Woodrow Wilson–Justice, and Only Justice, Shall Always Be Our Motto

taftwilson

It said, Loyal to your highest, sensitive, brave,
Sanguine, some few ways wise, you and all men are drawn out of
this depth
Only to be those things you are, as flowers for color, falcons for
swiftness,
Mountains for mass and quiet. Each for its quality.

–”Woodrow Wilson,” Robinson Jeffers

In the camera’s excessively soft focus light refracts diffusely through the diamond-cut glass pendants that sway soundlessly from the chandelier. This image, which dominates Public Television’s documentary of Woodrow Wilson, seems a director’s desperate attempt to symbolize a subject that so baffled him, he could only fall back on a shopworn image.

Although he is routinely ranked among our greatest presidents, Woodrow Wilson also could be our most enigmatic. Our mental pictures of those who occupied the White House in the last century quickly conjure up Teddy Roosevelt’s toothy grin, Franklin Roosevelt’s jaunty cigarette holder, and the dour ministerial face that aptly personifies Silent Cal Coolidge.

But evoking Wilson becomes more difficult. The enigma of Woodrow Wilson confounded his own times as well as ours. David Houston, who served eight years in Wilson’s cabinet, took almost 100 pages to compose “An Estimate of Woodrow Wilson,” which begins with several pages describing the difficulty of his task.

Wilson also remains an enigma because in the era of the sound bite we associate with him few memorable quotes.
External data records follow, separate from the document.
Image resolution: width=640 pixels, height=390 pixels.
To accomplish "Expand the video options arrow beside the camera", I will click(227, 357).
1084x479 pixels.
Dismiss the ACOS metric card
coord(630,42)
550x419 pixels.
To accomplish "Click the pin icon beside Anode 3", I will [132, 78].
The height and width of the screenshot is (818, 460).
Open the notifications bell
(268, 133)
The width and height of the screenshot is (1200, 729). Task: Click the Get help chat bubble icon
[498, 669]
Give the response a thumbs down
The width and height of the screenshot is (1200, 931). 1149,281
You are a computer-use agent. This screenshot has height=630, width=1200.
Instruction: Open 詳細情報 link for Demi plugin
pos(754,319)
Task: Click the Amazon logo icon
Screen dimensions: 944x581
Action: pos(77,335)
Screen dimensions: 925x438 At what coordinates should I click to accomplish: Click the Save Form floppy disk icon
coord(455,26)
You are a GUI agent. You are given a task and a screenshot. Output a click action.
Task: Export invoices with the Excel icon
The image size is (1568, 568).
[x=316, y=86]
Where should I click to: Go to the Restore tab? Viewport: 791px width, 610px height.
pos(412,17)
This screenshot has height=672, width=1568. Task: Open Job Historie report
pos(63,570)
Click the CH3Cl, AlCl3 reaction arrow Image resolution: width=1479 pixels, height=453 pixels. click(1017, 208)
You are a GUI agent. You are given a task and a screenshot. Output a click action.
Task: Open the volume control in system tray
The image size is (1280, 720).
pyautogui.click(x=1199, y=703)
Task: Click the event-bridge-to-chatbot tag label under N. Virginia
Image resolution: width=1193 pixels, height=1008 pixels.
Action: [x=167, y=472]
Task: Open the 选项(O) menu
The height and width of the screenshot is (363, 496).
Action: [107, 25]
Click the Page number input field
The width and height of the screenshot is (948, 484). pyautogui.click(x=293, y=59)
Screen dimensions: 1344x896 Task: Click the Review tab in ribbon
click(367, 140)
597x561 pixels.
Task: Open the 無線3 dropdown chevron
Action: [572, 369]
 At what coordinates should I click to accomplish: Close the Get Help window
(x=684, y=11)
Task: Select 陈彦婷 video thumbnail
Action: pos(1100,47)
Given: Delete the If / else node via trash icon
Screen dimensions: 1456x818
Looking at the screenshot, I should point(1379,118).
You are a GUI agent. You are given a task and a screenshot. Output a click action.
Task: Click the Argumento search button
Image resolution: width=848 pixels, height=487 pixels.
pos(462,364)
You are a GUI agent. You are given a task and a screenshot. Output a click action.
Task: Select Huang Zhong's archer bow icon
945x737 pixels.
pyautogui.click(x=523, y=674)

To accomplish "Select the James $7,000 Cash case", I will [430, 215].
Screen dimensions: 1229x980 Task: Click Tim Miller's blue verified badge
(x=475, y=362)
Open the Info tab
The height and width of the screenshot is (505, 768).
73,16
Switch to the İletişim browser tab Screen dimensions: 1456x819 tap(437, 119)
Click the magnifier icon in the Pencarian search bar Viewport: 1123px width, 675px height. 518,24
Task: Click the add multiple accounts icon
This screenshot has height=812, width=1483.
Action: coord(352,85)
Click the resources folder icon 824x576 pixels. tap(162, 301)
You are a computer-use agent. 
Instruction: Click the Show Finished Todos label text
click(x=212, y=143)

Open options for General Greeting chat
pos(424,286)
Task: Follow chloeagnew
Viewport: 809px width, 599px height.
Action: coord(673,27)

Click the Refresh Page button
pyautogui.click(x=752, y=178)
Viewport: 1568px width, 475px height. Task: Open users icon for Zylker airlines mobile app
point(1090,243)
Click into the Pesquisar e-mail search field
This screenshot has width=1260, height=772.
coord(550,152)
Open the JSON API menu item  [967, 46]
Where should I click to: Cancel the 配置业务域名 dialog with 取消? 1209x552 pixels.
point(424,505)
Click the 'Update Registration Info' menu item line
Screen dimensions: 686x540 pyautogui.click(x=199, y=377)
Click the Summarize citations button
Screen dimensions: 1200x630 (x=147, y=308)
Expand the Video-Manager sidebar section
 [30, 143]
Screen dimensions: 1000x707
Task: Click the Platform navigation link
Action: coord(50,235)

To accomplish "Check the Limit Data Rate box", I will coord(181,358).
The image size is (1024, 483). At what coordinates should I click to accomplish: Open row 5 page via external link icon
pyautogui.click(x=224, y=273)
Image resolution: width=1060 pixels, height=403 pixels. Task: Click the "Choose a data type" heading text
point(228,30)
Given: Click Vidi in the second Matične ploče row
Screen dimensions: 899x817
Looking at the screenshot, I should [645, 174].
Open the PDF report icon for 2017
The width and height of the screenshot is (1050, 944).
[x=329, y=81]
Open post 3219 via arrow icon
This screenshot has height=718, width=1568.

Wilson’s writings and speeches are so well-constructed that extracting a single sentence from them is like ripping a piece from an old master’s painting.

A minister’s son, who vividly remembered the devastation of his native South wrought by the Civil War, Wilson spent most of his life in academia, where as president of Princeton he produced speeches, essays and books whose depth and breadth rank him with Jefferson. This makes the task of choosing one piece to represent his beliefs particularly difficult. Yet given the gravity of the occasion, few would argue with the choice of his First Inaugural.

The years of ferment at the birth of the 20th century brewed an incendiary concoction of labor organizers, academics, feminists, social workers, reformers, anarchists, and protesters. Among them was a college professor named George Herron, who organized the Social Gospel movement. His essay about the 1871 Paris Commune gives a flavor of those times;

The time when the working class was in actual control affairs of Paris, free of its own leaders and getting along without government, administering society through simple law of association for the common good, was a time of unequaled human order, elemental law and real liberty. At no other time or place has life been so free and safe, with so small an average of human misery, with so large a fund of secure fellowship, and with so hopeful and common a well-being.

Against the reformers, the tycoons who were their targets dolled out huge volumes of cash to those willing to sell out and when that did not work they invoked their own naked power in events such as the Latimer Massacre. Three-hundred pound President William Howard Taft served as a tool of the laissez-faire fundamentalists, the rotund girth of our fattest president mirroring the economic excesses of the plutocrats.

The 1912 election with its four candidates– Taft, Theodore Roosevelt, Eugene Debs and Wilson– remains one of the most bitterly fought in American history. It took 46 ballots and the support of William Jennings Bryan for Wilson to win his party’s nomination. In winning the presidency Wilson received a tarnished prize, garnering only 42% of the popular vote–although he captured 435 electoral votes–causing many to assert that in a two-person contest Wilson would have lost.

This made the delivery of his inaugural address one of the most difficult since Lincoln’s inauguration. Even his own party was skeptical. Wilson knew that he not only had to articulate a vision that would rally all Americans but also define what he and the reformers believed was a new era, for 1912, like 1932 and 1960 marked a major turning point in American history.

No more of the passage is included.